(Items from a dataset)

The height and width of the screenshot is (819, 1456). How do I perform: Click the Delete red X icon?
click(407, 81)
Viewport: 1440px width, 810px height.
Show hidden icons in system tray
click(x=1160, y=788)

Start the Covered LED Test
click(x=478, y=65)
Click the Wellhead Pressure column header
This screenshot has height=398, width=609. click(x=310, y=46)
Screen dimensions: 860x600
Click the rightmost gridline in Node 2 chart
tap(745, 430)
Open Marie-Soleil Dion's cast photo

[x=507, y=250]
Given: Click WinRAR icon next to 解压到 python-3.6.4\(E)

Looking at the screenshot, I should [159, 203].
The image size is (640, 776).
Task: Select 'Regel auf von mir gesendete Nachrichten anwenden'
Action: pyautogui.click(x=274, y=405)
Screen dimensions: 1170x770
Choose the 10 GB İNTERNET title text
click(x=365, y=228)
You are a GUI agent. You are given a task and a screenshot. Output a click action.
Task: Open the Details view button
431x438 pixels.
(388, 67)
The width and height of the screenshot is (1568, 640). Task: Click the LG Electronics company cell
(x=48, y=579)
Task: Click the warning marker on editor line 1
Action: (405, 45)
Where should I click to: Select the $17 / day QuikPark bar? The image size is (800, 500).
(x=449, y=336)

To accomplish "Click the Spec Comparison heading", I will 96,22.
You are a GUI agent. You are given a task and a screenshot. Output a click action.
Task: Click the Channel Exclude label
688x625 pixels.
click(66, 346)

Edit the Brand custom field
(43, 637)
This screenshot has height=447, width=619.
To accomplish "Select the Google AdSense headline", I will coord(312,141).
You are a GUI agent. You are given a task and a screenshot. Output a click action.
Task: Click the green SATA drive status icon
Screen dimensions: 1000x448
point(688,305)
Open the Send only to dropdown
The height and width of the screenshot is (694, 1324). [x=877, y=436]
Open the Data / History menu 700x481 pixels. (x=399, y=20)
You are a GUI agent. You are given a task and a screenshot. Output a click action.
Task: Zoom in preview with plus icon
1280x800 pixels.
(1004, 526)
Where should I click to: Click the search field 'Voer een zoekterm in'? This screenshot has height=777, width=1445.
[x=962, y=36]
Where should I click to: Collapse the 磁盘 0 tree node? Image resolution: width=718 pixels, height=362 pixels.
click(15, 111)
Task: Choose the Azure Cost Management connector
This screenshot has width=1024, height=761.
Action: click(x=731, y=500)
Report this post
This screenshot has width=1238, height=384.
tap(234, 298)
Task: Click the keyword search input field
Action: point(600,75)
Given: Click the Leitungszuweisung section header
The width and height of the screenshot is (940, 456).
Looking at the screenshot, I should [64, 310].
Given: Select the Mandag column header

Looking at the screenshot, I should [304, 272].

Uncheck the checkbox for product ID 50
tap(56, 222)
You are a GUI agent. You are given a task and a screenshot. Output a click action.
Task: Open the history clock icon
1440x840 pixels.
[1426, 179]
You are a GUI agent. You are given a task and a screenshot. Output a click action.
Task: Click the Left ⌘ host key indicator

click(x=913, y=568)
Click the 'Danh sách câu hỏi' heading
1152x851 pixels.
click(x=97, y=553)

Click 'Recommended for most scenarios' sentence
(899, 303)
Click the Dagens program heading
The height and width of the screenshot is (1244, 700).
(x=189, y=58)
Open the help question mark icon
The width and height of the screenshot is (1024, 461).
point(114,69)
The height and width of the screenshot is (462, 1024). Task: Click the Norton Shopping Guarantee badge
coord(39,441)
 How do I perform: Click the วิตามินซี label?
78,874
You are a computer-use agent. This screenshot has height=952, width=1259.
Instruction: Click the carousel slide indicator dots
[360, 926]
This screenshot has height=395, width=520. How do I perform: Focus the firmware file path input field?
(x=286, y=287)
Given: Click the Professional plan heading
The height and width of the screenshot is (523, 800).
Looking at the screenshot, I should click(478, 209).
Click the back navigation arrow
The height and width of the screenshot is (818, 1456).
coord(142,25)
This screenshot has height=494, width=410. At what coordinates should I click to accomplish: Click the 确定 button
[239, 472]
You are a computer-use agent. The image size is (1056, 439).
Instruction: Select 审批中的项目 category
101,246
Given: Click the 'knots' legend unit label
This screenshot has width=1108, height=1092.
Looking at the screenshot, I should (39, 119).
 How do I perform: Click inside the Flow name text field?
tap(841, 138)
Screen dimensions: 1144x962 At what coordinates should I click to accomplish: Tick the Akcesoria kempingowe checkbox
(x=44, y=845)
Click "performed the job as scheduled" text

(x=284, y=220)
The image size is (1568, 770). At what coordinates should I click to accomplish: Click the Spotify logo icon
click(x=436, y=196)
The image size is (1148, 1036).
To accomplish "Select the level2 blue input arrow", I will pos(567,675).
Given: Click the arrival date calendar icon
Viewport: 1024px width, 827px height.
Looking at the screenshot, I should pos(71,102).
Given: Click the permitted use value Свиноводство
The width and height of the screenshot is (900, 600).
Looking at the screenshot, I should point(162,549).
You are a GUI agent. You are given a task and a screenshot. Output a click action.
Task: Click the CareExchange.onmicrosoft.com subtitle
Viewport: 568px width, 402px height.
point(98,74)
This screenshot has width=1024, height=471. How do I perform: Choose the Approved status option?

> [Exercise]: In the answer, each line of the data must appear exactly as written.

> [Exercise response]:
The height and width of the screenshot is (819, 1456). How do I perform: Click the Delete red X icon?
click(407, 81)
Viewport: 1440px width, 810px height.
Show hidden icons in system tray
click(x=1160, y=788)

Start the Covered LED Test
click(x=478, y=65)
Click the Wellhead Pressure column header
This screenshot has height=398, width=609. click(x=310, y=46)
Screen dimensions: 860x600
Click the rightmost gridline in Node 2 chart
tap(745, 430)
Open Marie-Soleil Dion's cast photo

[x=507, y=250]
Given: Click WinRAR icon next to 解压到 python-3.6.4\(E)

Looking at the screenshot, I should [159, 203].
The image size is (640, 776).
Task: Select 'Regel auf von mir gesendete Nachrichten anwenden'
Action: pyautogui.click(x=274, y=405)
Screen dimensions: 1170x770
Choose the 10 GB İNTERNET title text
click(x=365, y=228)
You are a GUI agent. You are given a task and a screenshot. Output a click action.
Task: Open the Details view button
431x438 pixels.
(388, 67)
The width and height of the screenshot is (1568, 640). Task: Click the LG Electronics company cell
(x=48, y=579)
Task: Click the warning marker on editor line 1
Action: (405, 45)
Where should I click to: Select the $17 / day QuikPark bar? The image size is (800, 500).
(x=449, y=336)

To accomplish "Click the Spec Comparison heading", I will 96,22.
You are a GUI agent. You are given a task and a screenshot. Output a click action.
Task: Click the Channel Exclude label
688x625 pixels.
click(66, 346)

Edit the Brand custom field
(43, 637)
This screenshot has height=447, width=619.
To accomplish "Select the Google AdSense headline", I will coord(312,141).
You are a GUI agent. You are given a task and a screenshot. Output a click action.
Task: Click the green SATA drive status icon
Screen dimensions: 1000x448
point(688,305)
Open the Send only to dropdown
The height and width of the screenshot is (694, 1324). [x=877, y=436]
Open the Data / History menu 700x481 pixels. (x=399, y=20)
You are a GUI agent. You are given a task and a screenshot. Output a click action.
Task: Zoom in preview with plus icon
1280x800 pixels.
(1004, 526)
Where should I click to: Click the search field 'Voer een zoekterm in'? This screenshot has height=777, width=1445.
[x=962, y=36]
Where should I click to: Collapse the 磁盘 0 tree node? Image resolution: width=718 pixels, height=362 pixels.
click(15, 111)
Task: Choose the Azure Cost Management connector
This screenshot has width=1024, height=761.
Action: click(x=731, y=500)
Report this post
This screenshot has width=1238, height=384.
tap(234, 298)
Task: Click the keyword search input field
Action: point(600,75)
Given: Click the Leitungszuweisung section header
The width and height of the screenshot is (940, 456).
Looking at the screenshot, I should [64, 310].
Given: Select the Mandag column header

Looking at the screenshot, I should [304, 272].

Uncheck the checkbox for product ID 50
tap(56, 222)
You are a GUI agent. You are given a task and a screenshot. Output a click action.
Task: Open the history clock icon
1440x840 pixels.
[1426, 179]
You are a GUI agent. You are given a task and a screenshot. Output a click action.
Task: Click the Left ⌘ host key indicator

click(x=913, y=568)
Click the 'Danh sách câu hỏi' heading
1152x851 pixels.
click(x=97, y=553)

Click 'Recommended for most scenarios' sentence
(899, 303)
Click the Dagens program heading
The height and width of the screenshot is (1244, 700).
(x=189, y=58)
Open the help question mark icon
The width and height of the screenshot is (1024, 461).
point(114,69)
The height and width of the screenshot is (462, 1024). Task: Click the Norton Shopping Guarantee badge
coord(39,441)
 How do I perform: Click the วิตามินซี label?
78,874
You are a computer-use agent. This screenshot has height=952, width=1259.
Instruction: Click the carousel slide indicator dots
[360, 926]
This screenshot has height=395, width=520. How do I perform: Focus the firmware file path input field?
(x=286, y=287)
Given: Click the Professional plan heading
The height and width of the screenshot is (523, 800).
Looking at the screenshot, I should click(478, 209).
Click the back navigation arrow
The height and width of the screenshot is (818, 1456).
coord(142,25)
This screenshot has height=494, width=410. At what coordinates should I click to accomplish: Click the 确定 button
[239, 472]
You are a computer-use agent. The image size is (1056, 439).
Instruction: Select 审批中的项目 category
101,246
Given: Click the 'knots' legend unit label
This screenshot has width=1108, height=1092.
Looking at the screenshot, I should (39, 119).
 How do I perform: Click inside the Flow name text field?
tap(841, 138)
Screen dimensions: 1144x962 At what coordinates should I click to accomplish: Tick the Akcesoria kempingowe checkbox
(x=44, y=845)
Click "performed the job as scheduled" text

(x=284, y=220)
The image size is (1568, 770). At what coordinates should I click to accomplish: Click the Spotify logo icon
click(x=436, y=196)
The image size is (1148, 1036).
To accomplish "Select the level2 blue input arrow", I will pos(567,675).
Given: Click the arrival date calendar icon
Viewport: 1024px width, 827px height.
Looking at the screenshot, I should pos(71,102).
Given: Click the permitted use value Свиноводство
The width and height of the screenshot is (900, 600).
Looking at the screenshot, I should point(162,549).
You are a GUI agent. You are given a task and a screenshot. Output a click action.
Task: Click the CareExchange.onmicrosoft.com subtitle
Viewport: 568px width, 402px height.
point(98,74)
This screenshot has width=1024, height=471. How do I perform: Choose the Approved status option?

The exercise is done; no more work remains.